▶ _BRIEF_
Arrange every line of the listing below as a numbered list, omitting the blank lines.
.....
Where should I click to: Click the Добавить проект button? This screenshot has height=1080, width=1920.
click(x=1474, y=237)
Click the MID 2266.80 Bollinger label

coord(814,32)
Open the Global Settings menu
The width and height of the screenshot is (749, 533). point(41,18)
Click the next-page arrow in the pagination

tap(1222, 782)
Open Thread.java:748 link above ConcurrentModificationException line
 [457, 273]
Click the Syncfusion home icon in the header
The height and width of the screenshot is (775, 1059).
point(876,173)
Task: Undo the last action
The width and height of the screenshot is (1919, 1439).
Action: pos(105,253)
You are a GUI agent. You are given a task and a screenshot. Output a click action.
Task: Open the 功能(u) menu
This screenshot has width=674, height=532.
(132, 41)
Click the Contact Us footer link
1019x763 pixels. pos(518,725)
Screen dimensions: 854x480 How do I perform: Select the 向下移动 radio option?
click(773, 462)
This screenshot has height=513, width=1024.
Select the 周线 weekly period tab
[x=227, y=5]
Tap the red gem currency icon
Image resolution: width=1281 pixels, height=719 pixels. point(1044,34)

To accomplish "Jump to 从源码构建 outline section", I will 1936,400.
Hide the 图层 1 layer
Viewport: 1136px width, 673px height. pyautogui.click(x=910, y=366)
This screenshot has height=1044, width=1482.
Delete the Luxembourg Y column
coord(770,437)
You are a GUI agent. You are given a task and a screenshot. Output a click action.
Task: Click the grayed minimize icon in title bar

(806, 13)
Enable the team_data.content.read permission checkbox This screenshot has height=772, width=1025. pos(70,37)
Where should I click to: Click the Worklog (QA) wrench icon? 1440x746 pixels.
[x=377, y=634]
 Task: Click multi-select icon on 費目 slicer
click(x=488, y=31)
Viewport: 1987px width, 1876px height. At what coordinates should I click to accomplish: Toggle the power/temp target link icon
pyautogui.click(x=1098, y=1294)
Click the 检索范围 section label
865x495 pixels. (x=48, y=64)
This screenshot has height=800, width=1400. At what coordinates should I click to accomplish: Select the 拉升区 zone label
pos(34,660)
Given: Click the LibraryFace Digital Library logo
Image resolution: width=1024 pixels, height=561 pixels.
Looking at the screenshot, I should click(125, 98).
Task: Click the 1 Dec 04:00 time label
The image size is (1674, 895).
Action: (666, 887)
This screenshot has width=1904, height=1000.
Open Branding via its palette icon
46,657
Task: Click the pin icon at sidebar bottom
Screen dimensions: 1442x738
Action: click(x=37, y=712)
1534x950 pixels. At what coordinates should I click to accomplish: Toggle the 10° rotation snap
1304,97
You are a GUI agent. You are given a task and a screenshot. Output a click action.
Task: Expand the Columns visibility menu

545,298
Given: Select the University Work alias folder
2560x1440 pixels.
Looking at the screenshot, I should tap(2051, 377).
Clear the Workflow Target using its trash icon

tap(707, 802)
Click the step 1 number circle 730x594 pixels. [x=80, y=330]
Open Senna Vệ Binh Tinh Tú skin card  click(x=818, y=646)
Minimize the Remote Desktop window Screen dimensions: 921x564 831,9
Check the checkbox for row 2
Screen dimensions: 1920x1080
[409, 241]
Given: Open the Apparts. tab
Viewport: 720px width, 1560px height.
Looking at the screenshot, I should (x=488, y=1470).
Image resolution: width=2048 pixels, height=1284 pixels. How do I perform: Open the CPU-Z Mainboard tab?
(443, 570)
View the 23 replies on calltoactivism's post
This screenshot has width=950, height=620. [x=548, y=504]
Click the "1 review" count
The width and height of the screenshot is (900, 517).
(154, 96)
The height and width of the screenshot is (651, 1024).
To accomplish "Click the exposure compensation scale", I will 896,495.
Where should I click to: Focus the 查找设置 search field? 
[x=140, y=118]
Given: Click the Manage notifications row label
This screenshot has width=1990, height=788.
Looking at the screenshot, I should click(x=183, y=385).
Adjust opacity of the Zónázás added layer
.....
▶ _RESULT OF THIS EXERCISE_
1. Where should I click to: Click the Добавить проект button? This screenshot has height=1080, width=1920.
2. click(x=1474, y=237)
3. Click the MID 2266.80 Bollinger label
4. coord(814,32)
5. Open the Global Settings menu
6. The width and height of the screenshot is (749, 533). point(41,18)
7. Click the next-page arrow in the pagination
8. tap(1222, 782)
9. Open Thread.java:748 link above ConcurrentModificationException line
10.  [457, 273]
11. Click the Syncfusion home icon in the header
12. The height and width of the screenshot is (775, 1059).
13. point(876,173)
14. Task: Undo the last action
15. The width and height of the screenshot is (1919, 1439).
16. Action: pos(105,253)
17. You are a GUI agent. You are given a task and a screenshot. Output a click action.
18. Task: Open the 功能(u) menu
19. This screenshot has width=674, height=532.
20. (132, 41)
21. Click the Contact Us footer link
22. 1019x763 pixels. pos(518,725)
23. Screen dimensions: 854x480 How do I perform: Select the 向下移动 radio option?
24. click(773, 462)
25. This screenshot has height=513, width=1024.
26. Select the 周线 weekly period tab
27. [x=227, y=5]
28. Tap the red gem currency icon
29. Image resolution: width=1281 pixels, height=719 pixels. point(1044,34)
30. To accomplish "Jump to 从源码构建 outline section", I will 1936,400.
31. Hide the 图层 1 layer
32. Viewport: 1136px width, 673px height. pyautogui.click(x=910, y=366)
33. This screenshot has height=1044, width=1482.
34. Delete the Luxembourg Y column
35. coord(770,437)
36. You are a GUI agent. You are given a task and a screenshot. Output a click action.
37. Task: Click the grayed minimize icon in title bar
38. (806, 13)
39. Enable the team_data.content.read permission checkbox This screenshot has height=772, width=1025. pos(70,37)
40. Where should I click to: Click the Worklog (QA) wrench icon? 1440x746 pixels.
41. [x=377, y=634]
42.  Task: Click multi-select icon on 費目 slicer
43. click(x=488, y=31)
44. Viewport: 1987px width, 1876px height. At what coordinates should I click to accomplish: Toggle the power/temp target link icon
45. pyautogui.click(x=1098, y=1294)
46. Click the 检索范围 section label
47. 865x495 pixels. (x=48, y=64)
48. This screenshot has height=800, width=1400. At what coordinates should I click to accomplish: Select the 拉升区 zone label
49. pos(34,660)
50. Given: Click the LibraryFace Digital Library logo
51. Image resolution: width=1024 pixels, height=561 pixels.
52. Looking at the screenshot, I should click(125, 98).
53. Task: Click the 1 Dec 04:00 time label
54. The image size is (1674, 895).
55. Action: (666, 887)
56. This screenshot has width=1904, height=1000.
57. Open Branding via its palette icon
58. 46,657
59. Task: Click the pin icon at sidebar bottom
60. Screen dimensions: 1442x738
61. Action: click(x=37, y=712)
62. 1534x950 pixels. At what coordinates should I click to accomplish: Toggle the 10° rotation snap
63. 1304,97
64. You are a GUI agent. You are given a task and a screenshot. Output a click action.
65. Task: Expand the Columns visibility menu
66. 545,298
67. Given: Select the University Work alias folder
68. 2560x1440 pixels.
69. Looking at the screenshot, I should tap(2051, 377).
70. Clear the Workflow Target using its trash icon
71. tap(707, 802)
72. Click the step 1 number circle 730x594 pixels. [x=80, y=330]
73. Open Senna Vệ Binh Tinh Tú skin card  click(x=818, y=646)
74. Minimize the Remote Desktop window Screen dimensions: 921x564 831,9
75. Check the checkbox for row 2
76. Screen dimensions: 1920x1080
77. [409, 241]
78. Given: Open the Apparts. tab
79. Viewport: 720px width, 1560px height.
80. Looking at the screenshot, I should (x=488, y=1470).
81. Image resolution: width=2048 pixels, height=1284 pixels. How do I perform: Open the CPU-Z Mainboard tab?
82. (443, 570)
83. View the 23 replies on calltoactivism's post
84. This screenshot has width=950, height=620. [x=548, y=504]
85. Click the "1 review" count
86. The width and height of the screenshot is (900, 517).
87. (154, 96)
88. The height and width of the screenshot is (651, 1024).
89. To accomplish "Click the exposure compensation scale", I will 896,495.
90. Where should I click to: Focus the 查找设置 search field? 
91. [x=140, y=118]
92. Given: Click the Manage notifications row label
93. This screenshot has width=1990, height=788.
94. Looking at the screenshot, I should click(x=183, y=385).
95. Adjust opacity of the Zónázás added layer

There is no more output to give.